Wilson is a town in Rusk County, Wisconsin, United States. The population was 116 at the 2020 census.

==Geography==
According to the United States Census Bureau, the town has a total area of 34.4 square miles (89.2 km^{2}), of which 34.1 square miles (88.3 km^{2}) is land and 0.3 square mile (0.9 km^{2}) (0.99%) is water.

==Demographics==
As of the census of 2000, there were 84 people, 30 households, and 24 families residing in the town. The population density was 2.5 people per square mile (1.0/km^{2}). There were 33 housing units at an average density of 1.0 per square mile (0.4/km^{2}). The racial makeup of the town was 95.24% White and 4.76% Asian.
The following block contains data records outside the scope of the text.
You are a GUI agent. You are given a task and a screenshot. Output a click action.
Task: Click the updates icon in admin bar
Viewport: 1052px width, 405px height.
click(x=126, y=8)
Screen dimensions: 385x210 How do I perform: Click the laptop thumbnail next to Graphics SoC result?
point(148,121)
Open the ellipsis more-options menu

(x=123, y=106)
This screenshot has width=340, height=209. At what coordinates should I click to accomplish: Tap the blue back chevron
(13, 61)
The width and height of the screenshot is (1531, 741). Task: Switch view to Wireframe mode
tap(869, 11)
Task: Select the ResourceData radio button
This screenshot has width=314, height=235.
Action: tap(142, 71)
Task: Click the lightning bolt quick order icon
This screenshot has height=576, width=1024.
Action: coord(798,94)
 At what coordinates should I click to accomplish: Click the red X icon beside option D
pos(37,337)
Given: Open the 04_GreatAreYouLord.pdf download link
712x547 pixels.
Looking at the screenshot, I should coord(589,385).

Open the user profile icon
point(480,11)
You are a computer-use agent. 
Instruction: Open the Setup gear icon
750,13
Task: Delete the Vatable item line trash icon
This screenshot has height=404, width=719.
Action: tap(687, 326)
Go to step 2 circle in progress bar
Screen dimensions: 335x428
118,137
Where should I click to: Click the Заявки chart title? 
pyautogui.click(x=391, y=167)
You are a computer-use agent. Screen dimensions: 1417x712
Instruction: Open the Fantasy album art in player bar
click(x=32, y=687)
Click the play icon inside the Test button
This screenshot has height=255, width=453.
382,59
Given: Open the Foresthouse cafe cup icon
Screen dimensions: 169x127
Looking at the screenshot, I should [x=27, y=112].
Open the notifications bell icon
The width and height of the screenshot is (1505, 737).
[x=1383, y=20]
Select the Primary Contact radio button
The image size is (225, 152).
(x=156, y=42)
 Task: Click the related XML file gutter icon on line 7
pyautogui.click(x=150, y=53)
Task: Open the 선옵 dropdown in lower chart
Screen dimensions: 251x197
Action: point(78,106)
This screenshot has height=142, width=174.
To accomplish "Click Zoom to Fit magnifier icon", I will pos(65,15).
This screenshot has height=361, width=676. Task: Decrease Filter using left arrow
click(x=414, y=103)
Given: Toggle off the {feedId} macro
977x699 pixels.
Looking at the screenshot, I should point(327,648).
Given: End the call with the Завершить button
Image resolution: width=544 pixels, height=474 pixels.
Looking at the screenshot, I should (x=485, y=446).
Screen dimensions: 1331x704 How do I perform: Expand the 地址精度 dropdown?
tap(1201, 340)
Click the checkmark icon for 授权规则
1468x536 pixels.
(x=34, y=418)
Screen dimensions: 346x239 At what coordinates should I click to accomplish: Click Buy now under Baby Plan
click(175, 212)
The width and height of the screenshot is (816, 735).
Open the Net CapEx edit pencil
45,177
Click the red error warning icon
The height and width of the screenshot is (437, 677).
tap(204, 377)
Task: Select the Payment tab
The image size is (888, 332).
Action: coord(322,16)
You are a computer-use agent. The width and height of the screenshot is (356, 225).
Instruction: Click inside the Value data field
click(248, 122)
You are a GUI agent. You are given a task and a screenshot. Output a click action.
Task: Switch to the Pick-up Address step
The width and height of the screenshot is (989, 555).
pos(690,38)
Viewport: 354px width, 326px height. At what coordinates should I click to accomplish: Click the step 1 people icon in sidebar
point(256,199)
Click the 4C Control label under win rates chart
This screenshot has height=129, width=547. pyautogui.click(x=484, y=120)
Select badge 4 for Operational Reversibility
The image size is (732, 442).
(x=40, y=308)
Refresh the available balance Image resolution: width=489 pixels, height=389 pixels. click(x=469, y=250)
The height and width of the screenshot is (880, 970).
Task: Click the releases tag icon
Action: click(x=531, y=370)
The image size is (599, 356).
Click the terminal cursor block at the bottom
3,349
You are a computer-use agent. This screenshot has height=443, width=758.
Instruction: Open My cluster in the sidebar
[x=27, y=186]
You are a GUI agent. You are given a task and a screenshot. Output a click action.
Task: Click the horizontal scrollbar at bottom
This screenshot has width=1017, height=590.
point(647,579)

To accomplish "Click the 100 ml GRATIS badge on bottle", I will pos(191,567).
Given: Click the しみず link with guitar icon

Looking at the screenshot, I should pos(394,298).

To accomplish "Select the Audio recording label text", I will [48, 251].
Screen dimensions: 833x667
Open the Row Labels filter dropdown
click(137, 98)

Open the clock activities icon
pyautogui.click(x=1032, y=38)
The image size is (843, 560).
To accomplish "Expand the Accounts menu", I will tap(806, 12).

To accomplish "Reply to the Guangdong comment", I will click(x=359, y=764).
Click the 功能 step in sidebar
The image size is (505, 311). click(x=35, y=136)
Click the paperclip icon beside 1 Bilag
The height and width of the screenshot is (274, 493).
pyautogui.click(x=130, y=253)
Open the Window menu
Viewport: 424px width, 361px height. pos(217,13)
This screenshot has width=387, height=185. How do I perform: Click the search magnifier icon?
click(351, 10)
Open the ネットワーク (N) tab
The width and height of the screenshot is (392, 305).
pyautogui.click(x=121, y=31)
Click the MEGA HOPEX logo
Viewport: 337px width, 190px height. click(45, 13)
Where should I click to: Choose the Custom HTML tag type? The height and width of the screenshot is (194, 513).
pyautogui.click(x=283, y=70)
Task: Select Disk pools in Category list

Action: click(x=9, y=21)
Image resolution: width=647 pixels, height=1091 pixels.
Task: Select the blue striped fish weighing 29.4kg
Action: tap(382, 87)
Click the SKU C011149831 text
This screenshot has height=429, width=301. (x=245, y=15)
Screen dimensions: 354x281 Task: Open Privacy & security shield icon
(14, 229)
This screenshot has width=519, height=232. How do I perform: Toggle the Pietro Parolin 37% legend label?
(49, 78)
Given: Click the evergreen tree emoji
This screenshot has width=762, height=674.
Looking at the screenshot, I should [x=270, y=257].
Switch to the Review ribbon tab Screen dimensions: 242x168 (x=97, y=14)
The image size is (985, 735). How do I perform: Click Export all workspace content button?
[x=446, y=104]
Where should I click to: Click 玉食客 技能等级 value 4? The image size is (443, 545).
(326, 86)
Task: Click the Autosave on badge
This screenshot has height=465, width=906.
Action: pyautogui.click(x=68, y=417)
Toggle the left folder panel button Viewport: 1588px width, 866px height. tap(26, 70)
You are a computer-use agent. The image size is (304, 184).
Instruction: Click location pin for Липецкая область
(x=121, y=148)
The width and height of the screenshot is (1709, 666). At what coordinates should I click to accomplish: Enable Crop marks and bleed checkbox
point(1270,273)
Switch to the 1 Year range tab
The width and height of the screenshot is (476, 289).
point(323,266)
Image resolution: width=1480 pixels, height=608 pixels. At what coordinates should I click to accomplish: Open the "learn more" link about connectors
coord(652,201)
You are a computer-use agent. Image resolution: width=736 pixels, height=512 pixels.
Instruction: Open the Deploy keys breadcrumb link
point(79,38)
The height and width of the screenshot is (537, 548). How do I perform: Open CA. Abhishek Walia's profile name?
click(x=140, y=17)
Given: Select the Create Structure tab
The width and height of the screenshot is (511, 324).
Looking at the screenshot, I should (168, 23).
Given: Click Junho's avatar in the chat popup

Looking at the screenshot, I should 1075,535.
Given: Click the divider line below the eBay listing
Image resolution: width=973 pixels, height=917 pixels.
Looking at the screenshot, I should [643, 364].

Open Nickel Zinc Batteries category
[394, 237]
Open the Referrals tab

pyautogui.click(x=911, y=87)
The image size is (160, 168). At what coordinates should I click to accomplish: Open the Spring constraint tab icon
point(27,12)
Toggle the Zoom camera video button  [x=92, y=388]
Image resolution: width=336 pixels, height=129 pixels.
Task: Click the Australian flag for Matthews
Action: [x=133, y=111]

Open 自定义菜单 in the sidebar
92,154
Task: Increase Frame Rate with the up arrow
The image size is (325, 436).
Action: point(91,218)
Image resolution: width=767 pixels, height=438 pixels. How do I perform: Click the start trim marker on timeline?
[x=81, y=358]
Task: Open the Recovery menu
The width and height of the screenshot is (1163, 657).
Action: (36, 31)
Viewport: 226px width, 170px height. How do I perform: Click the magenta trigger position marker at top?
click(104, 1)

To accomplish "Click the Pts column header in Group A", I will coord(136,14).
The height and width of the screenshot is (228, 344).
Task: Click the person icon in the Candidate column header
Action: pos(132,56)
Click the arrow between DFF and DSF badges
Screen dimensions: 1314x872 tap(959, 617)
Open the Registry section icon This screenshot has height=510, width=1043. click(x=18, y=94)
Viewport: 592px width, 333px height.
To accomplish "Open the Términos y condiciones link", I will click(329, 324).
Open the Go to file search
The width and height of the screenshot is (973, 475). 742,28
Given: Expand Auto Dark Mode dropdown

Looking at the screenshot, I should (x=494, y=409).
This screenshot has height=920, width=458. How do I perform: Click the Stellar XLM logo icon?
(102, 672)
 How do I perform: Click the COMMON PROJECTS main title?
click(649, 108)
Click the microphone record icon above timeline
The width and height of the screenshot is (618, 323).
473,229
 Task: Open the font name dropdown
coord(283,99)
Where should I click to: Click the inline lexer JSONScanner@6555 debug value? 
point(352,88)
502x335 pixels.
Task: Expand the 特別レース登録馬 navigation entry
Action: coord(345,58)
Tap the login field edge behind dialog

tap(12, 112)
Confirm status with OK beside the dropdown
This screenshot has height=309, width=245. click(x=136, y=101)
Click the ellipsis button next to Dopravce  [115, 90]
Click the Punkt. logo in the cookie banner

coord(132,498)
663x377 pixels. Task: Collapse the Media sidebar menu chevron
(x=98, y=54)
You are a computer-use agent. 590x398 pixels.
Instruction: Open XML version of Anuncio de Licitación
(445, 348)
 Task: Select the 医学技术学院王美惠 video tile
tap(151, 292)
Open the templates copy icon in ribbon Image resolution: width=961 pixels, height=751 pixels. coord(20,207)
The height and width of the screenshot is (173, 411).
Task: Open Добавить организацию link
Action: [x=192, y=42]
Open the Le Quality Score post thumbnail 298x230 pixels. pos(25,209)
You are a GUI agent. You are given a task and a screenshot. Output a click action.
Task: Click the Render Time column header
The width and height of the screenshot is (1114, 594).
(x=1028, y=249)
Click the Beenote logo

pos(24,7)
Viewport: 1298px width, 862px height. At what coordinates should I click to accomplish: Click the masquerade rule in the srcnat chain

There were 30 households, out of which 30.0% had children under the age of 18 living with them, 70.0% were married couples living together, 6.7% had a female householder with no husband present, and 20.0% were non-families. 20.0% of all households were made up of individuals, and 16.7% had someone living alone who was 65 years of age or older. The average household size was 2.80 and the average family size was 3.25.

In the town, the population was spread out, with 27.4% under the age of 18, 7.1% from 18 to 24, 20.2% from 25 to 44, 32.1% from 45 to 64, and 13.1% who were 65 years of age or older. The median age was 43 years. For every 100 females, there were 115.4 males. For every 100 females age 18 and over, there were 117.9 males.

The median income for a household in the town was $33,438, and the median income for a family was $34,375. Males had a median income of $40,833 versus $27,083 for females. The per capita income for the town was $15,751. None of the population or families were below the poverty line.